Objective: From the forum thread about the LGE recovery error, extract verbatim the passage that starts at "Cannot recover yet, some non-current nodes have" and stops after "solution than this?".

Provided text:

Cannot recover yet, some non-current nodes have LGE behind
Hi,
I'm seeing startup.log throwing the below error. Due to the urgency, the cluster was restored using LGE.
a) Under what scenario do we see the below message and what should be the ideal troubleshooting steps to perform?
b) Was restoring LGE the right thing to do or was there a better solution than this?
tail -f startup.log
_________________________________________________________________________________________________"stage" : "Plan Recovery",
"text" : "Cannot recover yet, some non-current nodes: node0002: LGE is behind: 214191296 instead of 214199608: ",
"timestamp" : "2020-11-09 05:03:58.447"
}
{ "node" : "node0002", "stage" : "Plan Recovery", "text" : "Cannot recover yet, some non-current nodes: node0002: LGE is behind: 214191296 instead of 214199608: ", "timestamp" : "2020-11-09 05:04:03.448" }
Best Answers
-
Nimmi_gupta - Select Field - Employee
@karthik
The message LGE is behind: 214191296 instead of 214199608, indicating there are some projections holding epoch 214191296 and
some projections holding epoch 214199608.
[1]
Run the below query to Identify impacted projections
SELECT e.node_name, t.table_schema, t.table_name, e.projection_schema, e.projection_name, checkpoint_epoch FROM projection_checkpoint_epochs e, projections p, tables t WHERE e.projection_id = p.projection_id and p.anchor_table_id = t.table_id and is_behind_ahm ;
[2]
Once you find the projections and decided to bring the DB up from higher epoch you need to run abortrecovery on those projection.

Stored entries:
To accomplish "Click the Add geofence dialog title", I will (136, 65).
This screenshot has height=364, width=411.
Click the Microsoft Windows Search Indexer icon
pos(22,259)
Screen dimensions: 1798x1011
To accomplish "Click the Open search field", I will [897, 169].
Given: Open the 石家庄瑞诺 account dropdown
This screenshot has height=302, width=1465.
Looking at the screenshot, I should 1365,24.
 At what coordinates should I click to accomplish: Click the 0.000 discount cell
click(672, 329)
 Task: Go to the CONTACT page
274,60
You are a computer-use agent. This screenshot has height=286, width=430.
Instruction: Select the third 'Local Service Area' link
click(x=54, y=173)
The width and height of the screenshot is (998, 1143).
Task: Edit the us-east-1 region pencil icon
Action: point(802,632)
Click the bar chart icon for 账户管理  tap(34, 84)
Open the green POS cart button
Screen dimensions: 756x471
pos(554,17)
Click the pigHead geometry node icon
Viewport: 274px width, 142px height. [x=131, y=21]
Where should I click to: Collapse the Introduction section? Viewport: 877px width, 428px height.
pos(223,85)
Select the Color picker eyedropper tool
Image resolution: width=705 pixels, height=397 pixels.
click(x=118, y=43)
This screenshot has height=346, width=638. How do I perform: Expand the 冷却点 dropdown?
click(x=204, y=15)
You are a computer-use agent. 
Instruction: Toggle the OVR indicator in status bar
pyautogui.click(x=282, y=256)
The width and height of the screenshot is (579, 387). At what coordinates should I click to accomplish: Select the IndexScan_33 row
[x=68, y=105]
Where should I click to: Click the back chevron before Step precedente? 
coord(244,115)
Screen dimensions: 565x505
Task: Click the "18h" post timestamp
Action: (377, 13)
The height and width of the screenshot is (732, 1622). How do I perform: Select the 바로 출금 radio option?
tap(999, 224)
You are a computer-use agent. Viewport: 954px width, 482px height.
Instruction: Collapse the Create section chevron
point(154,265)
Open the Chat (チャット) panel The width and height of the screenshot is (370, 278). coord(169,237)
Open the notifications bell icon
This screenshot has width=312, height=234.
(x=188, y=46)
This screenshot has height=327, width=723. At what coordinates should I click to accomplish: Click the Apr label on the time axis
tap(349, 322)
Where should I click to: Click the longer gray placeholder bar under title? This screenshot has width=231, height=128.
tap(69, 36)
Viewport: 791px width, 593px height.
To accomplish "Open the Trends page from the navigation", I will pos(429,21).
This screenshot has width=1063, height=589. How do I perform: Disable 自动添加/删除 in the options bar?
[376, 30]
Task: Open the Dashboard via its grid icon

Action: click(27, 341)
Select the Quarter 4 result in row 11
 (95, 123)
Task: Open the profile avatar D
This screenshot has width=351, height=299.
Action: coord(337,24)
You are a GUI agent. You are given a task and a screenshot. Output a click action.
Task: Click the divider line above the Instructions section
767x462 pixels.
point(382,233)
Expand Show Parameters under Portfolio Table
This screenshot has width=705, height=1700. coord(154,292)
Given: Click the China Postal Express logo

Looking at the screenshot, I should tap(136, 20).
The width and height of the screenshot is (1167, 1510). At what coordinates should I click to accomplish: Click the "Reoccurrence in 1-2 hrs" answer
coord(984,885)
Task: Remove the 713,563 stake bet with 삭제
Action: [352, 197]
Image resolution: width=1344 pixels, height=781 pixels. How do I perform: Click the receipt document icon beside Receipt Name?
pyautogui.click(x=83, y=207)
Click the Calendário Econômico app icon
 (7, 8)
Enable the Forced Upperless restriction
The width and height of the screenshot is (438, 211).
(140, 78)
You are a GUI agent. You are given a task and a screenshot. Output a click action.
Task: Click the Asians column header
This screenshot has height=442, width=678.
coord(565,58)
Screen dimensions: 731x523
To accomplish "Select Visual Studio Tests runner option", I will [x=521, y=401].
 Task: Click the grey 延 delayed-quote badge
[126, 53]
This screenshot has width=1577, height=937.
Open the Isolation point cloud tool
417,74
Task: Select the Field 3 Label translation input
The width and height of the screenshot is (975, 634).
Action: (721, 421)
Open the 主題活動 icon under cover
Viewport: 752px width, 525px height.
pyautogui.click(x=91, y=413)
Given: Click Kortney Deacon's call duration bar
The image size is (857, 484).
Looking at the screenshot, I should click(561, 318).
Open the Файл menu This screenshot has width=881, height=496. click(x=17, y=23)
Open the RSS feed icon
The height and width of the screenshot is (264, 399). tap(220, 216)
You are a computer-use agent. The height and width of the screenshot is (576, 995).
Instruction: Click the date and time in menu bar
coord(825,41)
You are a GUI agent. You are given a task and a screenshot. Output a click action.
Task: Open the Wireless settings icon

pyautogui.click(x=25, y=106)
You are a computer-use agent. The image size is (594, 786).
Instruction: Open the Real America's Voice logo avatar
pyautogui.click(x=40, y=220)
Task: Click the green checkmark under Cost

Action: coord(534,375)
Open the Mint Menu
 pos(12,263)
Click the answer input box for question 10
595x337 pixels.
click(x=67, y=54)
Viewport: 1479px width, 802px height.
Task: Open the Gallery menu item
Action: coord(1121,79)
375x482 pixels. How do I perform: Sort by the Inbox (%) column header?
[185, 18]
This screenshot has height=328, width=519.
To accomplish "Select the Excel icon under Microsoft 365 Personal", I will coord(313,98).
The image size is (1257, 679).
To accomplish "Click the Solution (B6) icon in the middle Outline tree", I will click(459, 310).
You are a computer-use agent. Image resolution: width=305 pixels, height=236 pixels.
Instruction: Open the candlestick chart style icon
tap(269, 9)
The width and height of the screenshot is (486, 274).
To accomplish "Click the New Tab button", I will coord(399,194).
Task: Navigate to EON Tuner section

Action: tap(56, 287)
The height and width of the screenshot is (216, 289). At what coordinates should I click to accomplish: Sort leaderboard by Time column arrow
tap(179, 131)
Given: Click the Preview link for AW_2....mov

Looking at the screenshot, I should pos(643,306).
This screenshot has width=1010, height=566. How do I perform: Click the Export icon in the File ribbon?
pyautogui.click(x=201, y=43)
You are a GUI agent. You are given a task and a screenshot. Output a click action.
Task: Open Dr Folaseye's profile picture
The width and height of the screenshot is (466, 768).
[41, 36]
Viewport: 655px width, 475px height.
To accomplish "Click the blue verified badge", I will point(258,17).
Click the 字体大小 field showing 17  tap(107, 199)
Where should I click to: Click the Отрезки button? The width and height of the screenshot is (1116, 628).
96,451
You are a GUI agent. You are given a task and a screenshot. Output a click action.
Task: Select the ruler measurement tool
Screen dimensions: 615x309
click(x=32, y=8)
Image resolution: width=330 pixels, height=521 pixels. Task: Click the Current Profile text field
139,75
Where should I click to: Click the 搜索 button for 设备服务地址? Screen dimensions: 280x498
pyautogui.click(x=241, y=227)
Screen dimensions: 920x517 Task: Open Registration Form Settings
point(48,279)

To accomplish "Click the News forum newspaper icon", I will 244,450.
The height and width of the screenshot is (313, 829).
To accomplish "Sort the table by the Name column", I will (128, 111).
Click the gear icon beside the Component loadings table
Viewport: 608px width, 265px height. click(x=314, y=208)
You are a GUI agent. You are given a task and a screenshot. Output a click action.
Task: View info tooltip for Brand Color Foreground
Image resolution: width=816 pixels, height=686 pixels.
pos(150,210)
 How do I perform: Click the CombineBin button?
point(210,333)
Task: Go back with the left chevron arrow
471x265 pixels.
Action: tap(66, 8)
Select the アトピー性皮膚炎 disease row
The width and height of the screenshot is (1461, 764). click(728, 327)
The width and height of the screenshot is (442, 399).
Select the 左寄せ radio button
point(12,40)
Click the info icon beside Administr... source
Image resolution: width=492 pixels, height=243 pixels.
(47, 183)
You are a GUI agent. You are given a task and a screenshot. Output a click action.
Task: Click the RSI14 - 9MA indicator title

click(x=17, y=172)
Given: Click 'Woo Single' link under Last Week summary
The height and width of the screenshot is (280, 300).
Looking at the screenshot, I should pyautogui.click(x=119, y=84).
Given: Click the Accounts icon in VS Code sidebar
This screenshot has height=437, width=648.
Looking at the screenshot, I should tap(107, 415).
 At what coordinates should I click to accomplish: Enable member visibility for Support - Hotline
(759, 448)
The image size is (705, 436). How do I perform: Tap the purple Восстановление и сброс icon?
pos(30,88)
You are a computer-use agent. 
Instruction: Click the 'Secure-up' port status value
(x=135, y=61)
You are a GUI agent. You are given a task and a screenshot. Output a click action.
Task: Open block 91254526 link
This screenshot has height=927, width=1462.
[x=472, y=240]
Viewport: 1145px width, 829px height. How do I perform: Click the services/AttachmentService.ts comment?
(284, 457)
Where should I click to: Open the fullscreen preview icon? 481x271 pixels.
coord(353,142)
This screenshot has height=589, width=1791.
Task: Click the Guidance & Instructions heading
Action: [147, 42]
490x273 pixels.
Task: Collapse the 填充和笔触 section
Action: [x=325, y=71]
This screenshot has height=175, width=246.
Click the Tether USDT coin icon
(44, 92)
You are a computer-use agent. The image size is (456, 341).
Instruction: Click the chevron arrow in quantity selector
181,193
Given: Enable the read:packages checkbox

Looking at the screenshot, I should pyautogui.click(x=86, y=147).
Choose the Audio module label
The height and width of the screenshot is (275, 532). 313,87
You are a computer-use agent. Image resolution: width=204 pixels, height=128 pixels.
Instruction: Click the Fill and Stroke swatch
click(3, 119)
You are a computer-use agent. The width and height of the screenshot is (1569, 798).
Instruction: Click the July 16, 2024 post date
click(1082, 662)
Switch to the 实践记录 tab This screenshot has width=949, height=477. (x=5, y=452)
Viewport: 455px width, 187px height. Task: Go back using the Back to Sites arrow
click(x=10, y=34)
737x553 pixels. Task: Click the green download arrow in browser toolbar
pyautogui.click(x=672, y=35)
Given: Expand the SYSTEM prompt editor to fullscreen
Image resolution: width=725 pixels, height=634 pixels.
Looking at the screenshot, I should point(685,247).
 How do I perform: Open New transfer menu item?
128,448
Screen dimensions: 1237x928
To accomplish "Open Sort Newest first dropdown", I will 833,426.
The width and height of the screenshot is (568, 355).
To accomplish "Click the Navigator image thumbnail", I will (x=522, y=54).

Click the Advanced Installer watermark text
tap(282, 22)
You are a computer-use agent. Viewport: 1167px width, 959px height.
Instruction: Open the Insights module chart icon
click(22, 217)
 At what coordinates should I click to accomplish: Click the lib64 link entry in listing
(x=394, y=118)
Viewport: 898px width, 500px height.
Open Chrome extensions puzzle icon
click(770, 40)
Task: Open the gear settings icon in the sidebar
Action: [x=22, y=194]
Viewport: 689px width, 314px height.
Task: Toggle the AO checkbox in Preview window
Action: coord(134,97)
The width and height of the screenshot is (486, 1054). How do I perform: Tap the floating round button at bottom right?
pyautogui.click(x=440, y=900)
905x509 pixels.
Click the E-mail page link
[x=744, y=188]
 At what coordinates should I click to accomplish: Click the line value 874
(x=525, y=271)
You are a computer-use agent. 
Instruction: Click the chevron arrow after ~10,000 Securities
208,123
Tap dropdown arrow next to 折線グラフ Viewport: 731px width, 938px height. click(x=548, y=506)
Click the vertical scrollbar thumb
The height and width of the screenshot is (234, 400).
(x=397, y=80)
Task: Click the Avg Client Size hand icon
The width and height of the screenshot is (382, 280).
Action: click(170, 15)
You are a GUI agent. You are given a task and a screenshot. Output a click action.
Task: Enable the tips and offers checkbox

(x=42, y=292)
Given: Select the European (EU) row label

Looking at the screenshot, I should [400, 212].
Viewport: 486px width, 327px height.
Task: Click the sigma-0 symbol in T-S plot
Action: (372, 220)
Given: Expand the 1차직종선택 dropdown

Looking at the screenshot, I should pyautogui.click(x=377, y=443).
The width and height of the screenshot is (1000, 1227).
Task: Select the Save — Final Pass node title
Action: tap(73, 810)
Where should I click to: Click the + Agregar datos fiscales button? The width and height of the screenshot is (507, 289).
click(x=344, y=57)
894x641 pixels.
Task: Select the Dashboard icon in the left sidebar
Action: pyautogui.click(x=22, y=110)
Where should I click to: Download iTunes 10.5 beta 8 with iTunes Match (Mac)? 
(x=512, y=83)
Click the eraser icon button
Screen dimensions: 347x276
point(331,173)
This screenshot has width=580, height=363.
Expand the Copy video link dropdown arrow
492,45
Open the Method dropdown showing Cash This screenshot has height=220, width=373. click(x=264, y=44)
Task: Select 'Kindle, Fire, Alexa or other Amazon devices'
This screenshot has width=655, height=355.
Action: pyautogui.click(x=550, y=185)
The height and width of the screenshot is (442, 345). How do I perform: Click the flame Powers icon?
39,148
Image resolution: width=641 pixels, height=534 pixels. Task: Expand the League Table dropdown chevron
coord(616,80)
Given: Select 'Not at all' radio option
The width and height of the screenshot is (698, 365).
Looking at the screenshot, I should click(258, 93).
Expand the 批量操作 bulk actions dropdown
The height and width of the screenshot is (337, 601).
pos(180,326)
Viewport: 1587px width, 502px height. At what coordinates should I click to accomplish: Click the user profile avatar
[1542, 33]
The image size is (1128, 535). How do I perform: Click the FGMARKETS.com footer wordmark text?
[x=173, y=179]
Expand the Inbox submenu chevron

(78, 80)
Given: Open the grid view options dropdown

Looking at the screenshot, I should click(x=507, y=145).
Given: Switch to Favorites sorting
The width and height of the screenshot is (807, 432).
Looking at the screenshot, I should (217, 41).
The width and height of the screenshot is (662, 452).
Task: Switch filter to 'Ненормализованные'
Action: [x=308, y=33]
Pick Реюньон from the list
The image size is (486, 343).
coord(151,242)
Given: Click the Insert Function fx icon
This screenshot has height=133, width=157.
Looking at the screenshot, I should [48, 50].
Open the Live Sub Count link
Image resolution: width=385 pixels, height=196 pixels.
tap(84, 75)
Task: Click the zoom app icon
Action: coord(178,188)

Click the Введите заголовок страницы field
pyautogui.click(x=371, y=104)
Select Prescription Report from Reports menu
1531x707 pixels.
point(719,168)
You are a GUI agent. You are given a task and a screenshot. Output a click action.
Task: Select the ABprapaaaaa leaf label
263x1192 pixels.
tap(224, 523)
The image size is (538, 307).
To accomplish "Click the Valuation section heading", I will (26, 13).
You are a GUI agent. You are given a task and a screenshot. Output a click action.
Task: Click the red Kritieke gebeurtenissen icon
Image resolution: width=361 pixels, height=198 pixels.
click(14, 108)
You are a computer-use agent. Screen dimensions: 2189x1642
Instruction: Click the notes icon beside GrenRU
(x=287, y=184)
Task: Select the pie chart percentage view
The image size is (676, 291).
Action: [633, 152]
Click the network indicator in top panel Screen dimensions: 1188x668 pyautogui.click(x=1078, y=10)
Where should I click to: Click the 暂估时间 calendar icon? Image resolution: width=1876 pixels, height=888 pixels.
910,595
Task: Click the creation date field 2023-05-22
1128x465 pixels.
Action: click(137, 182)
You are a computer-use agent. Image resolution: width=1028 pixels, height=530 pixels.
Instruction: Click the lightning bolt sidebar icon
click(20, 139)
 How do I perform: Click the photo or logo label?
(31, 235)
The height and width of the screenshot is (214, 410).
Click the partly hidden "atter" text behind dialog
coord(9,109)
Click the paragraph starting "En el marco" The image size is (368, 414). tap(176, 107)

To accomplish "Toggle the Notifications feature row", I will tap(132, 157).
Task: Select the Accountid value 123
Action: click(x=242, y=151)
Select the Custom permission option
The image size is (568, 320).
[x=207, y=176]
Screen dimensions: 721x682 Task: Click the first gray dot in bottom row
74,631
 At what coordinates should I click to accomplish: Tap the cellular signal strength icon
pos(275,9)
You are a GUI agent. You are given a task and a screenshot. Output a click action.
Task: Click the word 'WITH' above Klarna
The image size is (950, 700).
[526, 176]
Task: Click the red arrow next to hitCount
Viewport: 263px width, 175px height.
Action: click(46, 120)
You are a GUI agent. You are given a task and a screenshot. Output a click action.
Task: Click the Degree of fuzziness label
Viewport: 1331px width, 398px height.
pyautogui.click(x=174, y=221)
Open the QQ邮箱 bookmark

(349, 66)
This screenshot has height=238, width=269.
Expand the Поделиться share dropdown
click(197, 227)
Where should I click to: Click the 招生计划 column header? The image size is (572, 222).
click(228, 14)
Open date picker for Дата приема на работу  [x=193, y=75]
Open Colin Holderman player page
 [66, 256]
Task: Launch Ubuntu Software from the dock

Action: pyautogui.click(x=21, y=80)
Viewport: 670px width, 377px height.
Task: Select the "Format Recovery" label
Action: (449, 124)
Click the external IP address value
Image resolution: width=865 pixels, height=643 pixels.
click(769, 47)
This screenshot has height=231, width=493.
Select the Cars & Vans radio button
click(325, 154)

Reply to the task:
Cannot recover yet, some non-current nodes have LGE behind
Hi,
I'm seeing startup.log throwing the below error. Due to the urgency, the cluster was restored using LGE.
a) Under what scenario do we see the below message and what should be the ideal troubleshooting steps to perform?
b) Was restoring LGE the right thing to do or was there a better solution than this?